Entre 2001 et 2008, les tempêtes violentes ont engendré des pertes agricoles évaluées à 101 millions de dollars américains. En 2016, l’ouragan Matthew a dévasté le grand Sud du pays, causant des pertes énormes évaluées  à près de 38 milliards de gourdes selon un rapport d’évaluation du ministère de l’Agriculture.  Une situation qui tend à s’accentuer avec les années.

Pourtant, le financement international fait défaut pour lutter contre les effets du réchauffement climatique sur le secteur agricole, selon des spécialistes. «Haïti doit pouvoir développer des stratégies de financement local», analyse l’ingénieur agronome Christin Calixte, un ancien cadre du ministère de l’Agriculture, détenteur d’une maîtrise en gestion de l’environnement.

Entre 2001 et 2008, les tempêtes violentes ont engendré des pertes agricoles évaluées à 101 millions de dollars américains.

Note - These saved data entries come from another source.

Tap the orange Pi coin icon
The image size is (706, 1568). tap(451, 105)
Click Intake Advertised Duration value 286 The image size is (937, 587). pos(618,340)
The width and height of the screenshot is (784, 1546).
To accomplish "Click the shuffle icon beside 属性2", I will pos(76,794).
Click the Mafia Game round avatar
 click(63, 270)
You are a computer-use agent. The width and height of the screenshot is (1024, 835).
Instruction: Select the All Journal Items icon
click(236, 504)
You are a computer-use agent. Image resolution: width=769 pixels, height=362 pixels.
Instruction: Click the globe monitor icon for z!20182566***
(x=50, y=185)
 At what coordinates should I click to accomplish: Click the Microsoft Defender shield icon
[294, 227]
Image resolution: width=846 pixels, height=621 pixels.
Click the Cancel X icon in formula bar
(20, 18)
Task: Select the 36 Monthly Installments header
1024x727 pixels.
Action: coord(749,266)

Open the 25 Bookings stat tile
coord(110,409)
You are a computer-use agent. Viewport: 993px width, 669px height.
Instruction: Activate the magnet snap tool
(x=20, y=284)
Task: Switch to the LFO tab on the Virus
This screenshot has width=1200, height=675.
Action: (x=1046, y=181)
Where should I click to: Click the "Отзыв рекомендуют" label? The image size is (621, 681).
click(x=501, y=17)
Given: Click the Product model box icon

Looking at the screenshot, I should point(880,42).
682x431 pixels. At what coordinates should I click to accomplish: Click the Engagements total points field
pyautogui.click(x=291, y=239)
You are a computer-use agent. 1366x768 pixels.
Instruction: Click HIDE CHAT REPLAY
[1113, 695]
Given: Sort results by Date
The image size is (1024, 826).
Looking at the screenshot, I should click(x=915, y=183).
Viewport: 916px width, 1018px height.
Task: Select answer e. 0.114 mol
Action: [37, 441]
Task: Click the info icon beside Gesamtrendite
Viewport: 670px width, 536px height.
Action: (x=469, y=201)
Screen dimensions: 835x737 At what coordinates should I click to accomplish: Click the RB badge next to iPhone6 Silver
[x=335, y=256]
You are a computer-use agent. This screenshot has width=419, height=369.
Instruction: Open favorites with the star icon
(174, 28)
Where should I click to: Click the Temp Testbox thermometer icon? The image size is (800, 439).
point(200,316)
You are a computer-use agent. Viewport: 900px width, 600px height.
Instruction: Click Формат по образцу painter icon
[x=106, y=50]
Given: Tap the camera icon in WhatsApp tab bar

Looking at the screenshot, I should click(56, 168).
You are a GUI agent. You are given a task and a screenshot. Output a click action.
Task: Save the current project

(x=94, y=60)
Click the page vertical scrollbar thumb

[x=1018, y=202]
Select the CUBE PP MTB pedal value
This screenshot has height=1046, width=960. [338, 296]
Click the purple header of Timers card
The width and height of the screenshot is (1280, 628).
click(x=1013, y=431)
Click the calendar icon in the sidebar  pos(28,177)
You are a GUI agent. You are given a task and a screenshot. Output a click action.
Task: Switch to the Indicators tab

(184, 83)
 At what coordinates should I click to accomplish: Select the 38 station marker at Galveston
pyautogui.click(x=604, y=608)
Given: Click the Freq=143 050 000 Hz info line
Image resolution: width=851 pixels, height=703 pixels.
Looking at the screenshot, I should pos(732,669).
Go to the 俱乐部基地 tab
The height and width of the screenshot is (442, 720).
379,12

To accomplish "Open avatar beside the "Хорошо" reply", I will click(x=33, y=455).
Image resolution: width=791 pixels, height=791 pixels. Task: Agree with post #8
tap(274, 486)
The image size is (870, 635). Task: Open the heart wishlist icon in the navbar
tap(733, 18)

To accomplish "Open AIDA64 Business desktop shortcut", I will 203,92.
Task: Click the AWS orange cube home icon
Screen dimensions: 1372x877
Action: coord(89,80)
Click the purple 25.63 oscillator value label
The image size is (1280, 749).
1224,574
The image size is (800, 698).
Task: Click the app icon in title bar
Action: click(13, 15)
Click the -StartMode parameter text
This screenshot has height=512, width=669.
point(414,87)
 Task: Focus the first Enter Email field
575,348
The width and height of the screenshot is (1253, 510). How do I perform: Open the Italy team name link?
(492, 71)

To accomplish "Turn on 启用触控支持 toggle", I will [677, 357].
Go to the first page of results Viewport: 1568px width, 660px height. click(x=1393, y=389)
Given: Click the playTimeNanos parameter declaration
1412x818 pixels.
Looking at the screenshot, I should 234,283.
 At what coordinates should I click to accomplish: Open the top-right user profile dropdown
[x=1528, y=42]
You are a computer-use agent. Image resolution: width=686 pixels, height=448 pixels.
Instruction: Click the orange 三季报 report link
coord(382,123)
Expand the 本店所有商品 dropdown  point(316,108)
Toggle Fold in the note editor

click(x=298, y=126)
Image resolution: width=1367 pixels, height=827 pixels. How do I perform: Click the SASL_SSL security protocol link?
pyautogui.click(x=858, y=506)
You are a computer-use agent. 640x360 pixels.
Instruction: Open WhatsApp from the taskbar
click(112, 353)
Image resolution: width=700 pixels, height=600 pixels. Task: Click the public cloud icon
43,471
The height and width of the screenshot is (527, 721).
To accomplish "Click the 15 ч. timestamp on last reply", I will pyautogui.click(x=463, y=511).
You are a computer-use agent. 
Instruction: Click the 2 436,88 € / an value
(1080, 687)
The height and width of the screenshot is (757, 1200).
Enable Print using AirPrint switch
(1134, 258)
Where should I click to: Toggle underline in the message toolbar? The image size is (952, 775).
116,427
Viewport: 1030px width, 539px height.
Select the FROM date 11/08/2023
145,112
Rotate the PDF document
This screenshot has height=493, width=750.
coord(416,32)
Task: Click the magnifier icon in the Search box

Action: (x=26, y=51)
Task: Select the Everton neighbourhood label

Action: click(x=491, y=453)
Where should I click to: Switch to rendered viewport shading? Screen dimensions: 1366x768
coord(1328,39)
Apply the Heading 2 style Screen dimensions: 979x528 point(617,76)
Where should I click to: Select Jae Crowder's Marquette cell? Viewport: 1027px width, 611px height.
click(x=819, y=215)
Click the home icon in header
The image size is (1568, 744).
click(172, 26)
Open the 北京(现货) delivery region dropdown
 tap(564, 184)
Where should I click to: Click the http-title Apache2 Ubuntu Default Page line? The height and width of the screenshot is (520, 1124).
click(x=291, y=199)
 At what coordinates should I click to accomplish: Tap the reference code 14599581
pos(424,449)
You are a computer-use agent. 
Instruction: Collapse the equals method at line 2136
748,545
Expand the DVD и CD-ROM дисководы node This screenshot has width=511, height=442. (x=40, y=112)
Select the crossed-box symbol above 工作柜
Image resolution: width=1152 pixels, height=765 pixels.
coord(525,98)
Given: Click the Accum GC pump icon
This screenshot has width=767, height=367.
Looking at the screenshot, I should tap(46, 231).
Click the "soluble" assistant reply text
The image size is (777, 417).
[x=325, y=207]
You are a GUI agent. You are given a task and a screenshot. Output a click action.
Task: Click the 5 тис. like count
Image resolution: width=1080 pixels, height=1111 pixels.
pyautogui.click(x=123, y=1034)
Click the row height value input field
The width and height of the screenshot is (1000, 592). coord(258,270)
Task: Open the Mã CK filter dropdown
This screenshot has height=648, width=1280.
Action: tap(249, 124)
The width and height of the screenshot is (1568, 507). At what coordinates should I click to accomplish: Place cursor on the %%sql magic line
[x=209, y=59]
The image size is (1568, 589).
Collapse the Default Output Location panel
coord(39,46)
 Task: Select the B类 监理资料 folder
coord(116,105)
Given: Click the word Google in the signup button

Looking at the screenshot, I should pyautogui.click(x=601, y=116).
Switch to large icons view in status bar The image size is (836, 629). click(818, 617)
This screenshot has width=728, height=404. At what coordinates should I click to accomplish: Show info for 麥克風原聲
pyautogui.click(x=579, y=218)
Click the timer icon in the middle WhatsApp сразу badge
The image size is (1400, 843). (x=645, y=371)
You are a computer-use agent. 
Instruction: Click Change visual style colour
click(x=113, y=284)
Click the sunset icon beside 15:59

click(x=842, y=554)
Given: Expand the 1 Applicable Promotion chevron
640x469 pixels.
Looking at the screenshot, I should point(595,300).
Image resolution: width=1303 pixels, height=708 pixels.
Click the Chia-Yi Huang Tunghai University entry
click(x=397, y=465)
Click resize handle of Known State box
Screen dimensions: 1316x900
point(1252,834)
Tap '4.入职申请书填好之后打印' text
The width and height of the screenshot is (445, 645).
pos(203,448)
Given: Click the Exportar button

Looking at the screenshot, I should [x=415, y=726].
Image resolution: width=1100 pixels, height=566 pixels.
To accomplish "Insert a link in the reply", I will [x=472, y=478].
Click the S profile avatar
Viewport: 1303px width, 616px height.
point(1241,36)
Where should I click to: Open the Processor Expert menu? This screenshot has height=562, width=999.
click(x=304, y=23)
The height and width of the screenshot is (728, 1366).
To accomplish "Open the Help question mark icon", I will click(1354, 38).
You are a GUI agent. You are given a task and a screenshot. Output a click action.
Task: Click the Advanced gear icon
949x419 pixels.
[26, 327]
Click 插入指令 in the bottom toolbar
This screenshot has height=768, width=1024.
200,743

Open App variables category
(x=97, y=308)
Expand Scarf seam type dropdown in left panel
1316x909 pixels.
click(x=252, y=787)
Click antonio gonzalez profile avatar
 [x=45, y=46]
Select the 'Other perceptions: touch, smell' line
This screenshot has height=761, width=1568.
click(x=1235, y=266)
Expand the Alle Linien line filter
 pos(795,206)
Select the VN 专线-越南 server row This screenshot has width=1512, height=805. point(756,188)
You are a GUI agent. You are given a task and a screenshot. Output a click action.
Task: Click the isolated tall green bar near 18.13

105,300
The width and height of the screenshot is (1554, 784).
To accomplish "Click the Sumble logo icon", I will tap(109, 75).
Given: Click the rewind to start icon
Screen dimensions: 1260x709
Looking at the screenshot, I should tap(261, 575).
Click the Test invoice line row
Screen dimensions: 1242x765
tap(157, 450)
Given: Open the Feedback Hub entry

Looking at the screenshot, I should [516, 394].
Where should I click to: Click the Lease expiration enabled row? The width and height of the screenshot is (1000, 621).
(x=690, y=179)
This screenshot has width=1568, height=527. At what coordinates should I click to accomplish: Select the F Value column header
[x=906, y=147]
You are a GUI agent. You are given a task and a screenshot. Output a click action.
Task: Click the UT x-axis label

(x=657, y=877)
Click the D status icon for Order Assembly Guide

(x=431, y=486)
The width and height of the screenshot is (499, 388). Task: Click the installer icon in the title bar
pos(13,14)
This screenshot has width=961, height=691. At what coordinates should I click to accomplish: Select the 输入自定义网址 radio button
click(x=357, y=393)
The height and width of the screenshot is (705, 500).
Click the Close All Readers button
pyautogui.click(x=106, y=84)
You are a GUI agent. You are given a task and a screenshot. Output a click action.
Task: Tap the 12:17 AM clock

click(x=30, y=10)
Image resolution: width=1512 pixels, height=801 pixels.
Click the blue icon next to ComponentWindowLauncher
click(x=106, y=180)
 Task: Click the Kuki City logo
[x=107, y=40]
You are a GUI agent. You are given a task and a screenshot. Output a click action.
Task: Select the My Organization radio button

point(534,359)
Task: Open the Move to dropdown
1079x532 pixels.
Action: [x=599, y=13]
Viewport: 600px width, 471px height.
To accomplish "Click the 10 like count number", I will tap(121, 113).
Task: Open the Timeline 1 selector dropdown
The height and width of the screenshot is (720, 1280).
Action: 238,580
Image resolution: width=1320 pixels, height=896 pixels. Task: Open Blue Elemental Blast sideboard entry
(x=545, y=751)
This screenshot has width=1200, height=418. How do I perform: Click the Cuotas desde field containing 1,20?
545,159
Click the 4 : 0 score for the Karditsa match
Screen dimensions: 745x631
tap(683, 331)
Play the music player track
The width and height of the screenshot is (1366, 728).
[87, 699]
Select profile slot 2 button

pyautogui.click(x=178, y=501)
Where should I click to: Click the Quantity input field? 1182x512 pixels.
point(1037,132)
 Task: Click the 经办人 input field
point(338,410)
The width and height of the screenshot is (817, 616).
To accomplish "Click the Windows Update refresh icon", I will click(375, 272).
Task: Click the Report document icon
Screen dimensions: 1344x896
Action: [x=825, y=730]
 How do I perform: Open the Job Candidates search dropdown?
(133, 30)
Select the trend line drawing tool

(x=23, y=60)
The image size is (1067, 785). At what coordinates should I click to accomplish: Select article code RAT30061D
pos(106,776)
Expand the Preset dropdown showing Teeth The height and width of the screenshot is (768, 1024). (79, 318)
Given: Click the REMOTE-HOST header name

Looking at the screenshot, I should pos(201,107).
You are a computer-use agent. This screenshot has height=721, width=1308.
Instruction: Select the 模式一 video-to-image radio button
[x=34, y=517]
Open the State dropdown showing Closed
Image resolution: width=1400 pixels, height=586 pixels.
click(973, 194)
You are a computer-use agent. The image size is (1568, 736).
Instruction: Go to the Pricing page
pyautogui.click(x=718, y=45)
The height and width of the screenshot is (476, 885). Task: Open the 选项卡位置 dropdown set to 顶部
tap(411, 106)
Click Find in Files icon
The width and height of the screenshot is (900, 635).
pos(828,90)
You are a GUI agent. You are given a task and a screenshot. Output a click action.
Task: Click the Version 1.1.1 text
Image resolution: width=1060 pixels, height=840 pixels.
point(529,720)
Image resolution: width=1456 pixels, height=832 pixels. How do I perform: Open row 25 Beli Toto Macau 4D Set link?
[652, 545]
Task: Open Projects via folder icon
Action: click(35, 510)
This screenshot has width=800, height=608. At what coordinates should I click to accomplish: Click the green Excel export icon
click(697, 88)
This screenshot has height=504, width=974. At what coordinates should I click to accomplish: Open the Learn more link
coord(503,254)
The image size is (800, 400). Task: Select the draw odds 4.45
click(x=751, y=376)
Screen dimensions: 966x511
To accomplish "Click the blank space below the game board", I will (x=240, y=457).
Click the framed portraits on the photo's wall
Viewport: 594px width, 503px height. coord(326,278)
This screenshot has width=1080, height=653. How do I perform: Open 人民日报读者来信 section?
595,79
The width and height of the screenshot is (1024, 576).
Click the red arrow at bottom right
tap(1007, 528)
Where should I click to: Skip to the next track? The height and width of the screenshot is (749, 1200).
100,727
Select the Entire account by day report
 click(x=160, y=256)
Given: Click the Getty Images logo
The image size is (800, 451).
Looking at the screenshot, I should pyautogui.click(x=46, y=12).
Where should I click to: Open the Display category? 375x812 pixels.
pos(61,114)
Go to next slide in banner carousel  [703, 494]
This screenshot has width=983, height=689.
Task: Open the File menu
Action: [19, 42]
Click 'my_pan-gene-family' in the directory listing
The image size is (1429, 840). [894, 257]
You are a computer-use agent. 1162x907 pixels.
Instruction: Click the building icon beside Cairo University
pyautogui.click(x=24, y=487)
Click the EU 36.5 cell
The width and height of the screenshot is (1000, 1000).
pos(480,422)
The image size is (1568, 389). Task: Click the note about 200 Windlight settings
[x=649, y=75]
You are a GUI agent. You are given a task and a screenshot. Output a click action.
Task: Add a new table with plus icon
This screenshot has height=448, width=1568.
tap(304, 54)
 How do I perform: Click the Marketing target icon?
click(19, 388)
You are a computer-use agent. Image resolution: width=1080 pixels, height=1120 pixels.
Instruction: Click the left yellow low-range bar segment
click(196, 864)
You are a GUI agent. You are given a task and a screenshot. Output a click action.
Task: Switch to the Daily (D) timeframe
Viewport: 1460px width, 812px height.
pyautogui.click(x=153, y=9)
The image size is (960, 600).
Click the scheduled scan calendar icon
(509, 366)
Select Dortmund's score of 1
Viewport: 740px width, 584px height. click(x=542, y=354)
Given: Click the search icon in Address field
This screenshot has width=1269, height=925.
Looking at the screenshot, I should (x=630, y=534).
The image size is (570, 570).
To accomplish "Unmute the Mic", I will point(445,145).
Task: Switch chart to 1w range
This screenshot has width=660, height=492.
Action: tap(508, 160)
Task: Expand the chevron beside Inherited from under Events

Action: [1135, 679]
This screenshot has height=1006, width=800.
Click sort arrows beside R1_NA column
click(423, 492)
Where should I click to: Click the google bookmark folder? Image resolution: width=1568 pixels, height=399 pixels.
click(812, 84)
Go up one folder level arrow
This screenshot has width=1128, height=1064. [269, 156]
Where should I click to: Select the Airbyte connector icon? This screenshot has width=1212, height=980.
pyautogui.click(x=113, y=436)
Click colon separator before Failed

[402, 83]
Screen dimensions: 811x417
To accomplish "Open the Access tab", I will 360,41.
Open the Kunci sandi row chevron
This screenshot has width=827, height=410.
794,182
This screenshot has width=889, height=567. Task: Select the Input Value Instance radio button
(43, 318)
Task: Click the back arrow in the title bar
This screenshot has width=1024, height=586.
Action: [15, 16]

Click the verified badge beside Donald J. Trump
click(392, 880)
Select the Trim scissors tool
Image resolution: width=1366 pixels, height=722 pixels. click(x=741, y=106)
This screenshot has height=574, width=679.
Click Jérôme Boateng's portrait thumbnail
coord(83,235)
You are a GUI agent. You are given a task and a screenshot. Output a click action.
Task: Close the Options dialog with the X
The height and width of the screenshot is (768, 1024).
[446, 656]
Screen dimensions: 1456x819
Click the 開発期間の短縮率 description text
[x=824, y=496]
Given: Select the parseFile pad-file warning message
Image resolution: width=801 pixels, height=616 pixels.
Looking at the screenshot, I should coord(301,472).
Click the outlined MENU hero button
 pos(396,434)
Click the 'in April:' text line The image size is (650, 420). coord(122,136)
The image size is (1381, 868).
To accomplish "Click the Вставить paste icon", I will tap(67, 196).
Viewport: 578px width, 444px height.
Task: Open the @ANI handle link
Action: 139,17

Le réchauffement climatique entraîne une augmentation progressive de la température moyenne à l’échelle de la planète. Il s’explique par divers facteurs, dont les émissions de gaz à effet de serre issus des activités humaines, dans l’atmosphère. Le phénomène constitue l’un des facteurs qui affectent profondément l’agriculture en Haïti, aggravant les conditions de production des paysans déjà abandonnés par l’État, en plus de l’absence d’investissements notables dans le secteur agricole et de l’activité des gangs armés poussant les agriculteurs à abandonner leurs terres.

À Montagne la Voûte, section communale de Jacmel, les cultivateurs sont pratiquement démunis face à la pénurie de pluie qui dure depuis plus de trois ans. «Je suis cultivateur depuis au moins 2010. C’est la première fois que je suis témoin d’une telle sécheresse », relate à AyiboPost Inique Deslouches, cultivateur à Montagne la Voûte. « Tout est perdu ! La pluie ne tombe pas », explique-t-il.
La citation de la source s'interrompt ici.